ECLI:NL:HR:2001:AD4366
Hoge Raad
- Cassatie
- W.J.M. Davids
- G.J.M. Corstens
- A.J.A. van Dorst
- Rechtspraak.nl
Cassatie tegen vonnis van de Politierechter in de Arrondissementsrechtbank te Alkmaar inzake overtreding van de Wegenverkeerswet 1994
In deze zaak gaat het om een cassatieberoep tegen een vonnis van de Politierechter in de Arrondissementsrechtbank te Alkmaar, waarbij de verdachte op 22 december 1997 werd veroordeeld voor het overtreden van artikel 107, eerste lid van de Wegenverkeerswet 1994. De verdachte kreeg een geldboete van vierhonderd gulden, subsidiair acht dagen hechtenis, met een voorwaardelijke straf en een proeftijd van twee jaren.
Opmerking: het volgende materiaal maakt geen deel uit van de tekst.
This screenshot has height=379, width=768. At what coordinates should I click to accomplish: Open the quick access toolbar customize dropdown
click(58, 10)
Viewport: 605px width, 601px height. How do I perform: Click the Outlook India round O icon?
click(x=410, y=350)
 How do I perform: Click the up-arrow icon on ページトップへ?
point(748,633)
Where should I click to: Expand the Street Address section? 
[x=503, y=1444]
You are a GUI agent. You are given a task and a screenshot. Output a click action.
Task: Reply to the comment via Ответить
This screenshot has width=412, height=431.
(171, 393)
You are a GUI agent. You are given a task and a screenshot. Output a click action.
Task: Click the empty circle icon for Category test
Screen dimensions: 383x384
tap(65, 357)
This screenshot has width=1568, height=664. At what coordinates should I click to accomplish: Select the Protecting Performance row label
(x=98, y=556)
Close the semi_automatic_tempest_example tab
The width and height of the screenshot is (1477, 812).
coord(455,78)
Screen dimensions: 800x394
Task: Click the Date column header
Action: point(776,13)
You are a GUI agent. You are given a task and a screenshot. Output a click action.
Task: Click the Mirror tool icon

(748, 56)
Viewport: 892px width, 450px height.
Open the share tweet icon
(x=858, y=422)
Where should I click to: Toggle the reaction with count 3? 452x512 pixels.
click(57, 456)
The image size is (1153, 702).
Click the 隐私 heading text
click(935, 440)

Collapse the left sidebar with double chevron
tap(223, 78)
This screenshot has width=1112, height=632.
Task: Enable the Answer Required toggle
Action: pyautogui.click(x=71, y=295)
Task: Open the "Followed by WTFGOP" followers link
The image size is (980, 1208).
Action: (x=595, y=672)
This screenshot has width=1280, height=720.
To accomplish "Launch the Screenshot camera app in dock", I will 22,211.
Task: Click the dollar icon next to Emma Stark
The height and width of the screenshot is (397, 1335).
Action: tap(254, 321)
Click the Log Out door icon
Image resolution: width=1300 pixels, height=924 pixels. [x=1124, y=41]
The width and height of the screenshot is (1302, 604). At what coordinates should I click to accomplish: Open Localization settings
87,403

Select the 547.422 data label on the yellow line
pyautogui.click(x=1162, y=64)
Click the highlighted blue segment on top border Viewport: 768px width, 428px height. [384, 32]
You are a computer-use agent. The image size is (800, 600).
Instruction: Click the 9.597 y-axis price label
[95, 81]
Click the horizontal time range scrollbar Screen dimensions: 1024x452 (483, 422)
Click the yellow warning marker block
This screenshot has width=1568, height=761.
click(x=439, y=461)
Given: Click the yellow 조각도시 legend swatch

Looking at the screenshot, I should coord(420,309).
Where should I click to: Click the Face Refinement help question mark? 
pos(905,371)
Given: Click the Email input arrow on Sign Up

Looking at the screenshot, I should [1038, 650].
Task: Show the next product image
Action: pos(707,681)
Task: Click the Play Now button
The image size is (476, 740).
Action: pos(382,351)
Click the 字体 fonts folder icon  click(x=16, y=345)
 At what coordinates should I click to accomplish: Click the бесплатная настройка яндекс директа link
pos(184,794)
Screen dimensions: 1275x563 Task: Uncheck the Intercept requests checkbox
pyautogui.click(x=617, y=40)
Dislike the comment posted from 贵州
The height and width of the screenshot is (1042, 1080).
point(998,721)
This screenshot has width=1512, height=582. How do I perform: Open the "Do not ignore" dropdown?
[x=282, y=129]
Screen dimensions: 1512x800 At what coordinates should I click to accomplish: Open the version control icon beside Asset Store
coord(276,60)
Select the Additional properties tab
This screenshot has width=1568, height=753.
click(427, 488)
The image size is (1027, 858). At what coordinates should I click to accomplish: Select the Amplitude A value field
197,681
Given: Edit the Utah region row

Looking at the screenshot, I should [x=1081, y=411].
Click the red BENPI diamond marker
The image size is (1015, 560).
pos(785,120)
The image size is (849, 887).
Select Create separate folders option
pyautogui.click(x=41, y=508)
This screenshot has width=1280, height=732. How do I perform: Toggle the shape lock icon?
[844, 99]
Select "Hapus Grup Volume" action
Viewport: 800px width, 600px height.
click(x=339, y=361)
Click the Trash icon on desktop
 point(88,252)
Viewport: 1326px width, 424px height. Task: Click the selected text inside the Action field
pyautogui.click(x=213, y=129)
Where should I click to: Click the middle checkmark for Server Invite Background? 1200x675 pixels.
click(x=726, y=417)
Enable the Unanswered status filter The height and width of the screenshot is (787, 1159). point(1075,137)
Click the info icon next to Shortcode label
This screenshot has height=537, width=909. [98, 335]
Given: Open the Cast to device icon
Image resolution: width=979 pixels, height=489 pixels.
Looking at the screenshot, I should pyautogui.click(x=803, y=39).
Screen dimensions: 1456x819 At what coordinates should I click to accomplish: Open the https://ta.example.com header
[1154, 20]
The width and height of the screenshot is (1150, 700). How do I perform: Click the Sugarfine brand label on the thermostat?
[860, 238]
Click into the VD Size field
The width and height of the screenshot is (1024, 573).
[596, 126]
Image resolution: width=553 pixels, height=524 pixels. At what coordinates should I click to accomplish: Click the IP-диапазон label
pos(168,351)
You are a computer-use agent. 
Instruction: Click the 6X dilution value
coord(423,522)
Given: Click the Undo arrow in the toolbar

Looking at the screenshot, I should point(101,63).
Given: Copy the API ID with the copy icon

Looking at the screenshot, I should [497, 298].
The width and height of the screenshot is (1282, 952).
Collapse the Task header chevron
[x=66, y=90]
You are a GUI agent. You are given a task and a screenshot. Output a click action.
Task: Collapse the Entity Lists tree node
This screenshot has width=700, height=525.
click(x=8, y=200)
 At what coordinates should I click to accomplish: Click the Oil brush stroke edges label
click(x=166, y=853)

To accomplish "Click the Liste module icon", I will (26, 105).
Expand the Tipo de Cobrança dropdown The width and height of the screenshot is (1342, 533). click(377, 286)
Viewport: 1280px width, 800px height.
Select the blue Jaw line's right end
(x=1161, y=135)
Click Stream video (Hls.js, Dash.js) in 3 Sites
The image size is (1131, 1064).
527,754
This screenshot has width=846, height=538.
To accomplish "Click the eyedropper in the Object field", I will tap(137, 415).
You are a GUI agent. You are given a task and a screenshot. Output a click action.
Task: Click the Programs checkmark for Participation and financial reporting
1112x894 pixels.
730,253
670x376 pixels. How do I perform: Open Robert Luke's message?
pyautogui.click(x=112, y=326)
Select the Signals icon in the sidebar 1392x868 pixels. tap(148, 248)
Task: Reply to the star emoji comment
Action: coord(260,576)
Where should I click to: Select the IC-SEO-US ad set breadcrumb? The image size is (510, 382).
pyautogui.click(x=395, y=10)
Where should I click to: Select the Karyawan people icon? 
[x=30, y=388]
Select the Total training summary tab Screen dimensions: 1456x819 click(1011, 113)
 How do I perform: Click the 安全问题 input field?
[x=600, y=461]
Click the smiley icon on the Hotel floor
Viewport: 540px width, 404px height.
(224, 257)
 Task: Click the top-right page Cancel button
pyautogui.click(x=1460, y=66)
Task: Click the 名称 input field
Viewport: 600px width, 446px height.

Het beroep in cassatie werd ingesteld door de verdachte, vertegenwoordigd door advocaat mr. A.A. Franken. De Advocaat-Generaal Machielse concludeerde tot vernietiging van de bestreden uitspraak, maar alleen ten aanzien van de strafoplegging, en tot vermindering van de opgelegde straf, terwijl het beroep voor het overige werd verworpen.
De Hoge Raad, onder leiding van vice-president W.J.M. Davids en de raadsheren G.J.M. Corstens en A.J.A. van Dorst, heeft op 30 oktober 2001 uitspraak gedaan. De Hoge Raad oordeelde dat de redelijke termijn voor de behandeling van de zaak in cassatie was overschreden, maar dat dit geen rechtsgevolg met zich meebracht. De Hoge Raad weegt het belang van normhandhaving door berechting zwaarder dan het belang van de verdachte bij verval van het recht tot strafvervolging. De Hoge Raad concludeert dat de overschrijding van de redelijke termijn niet leidt tot cassatie, en dat de overige klachten in het middel niet tot cassatie kunnen leiden. De beslissing van de Politierechter blijft derhalve in stand.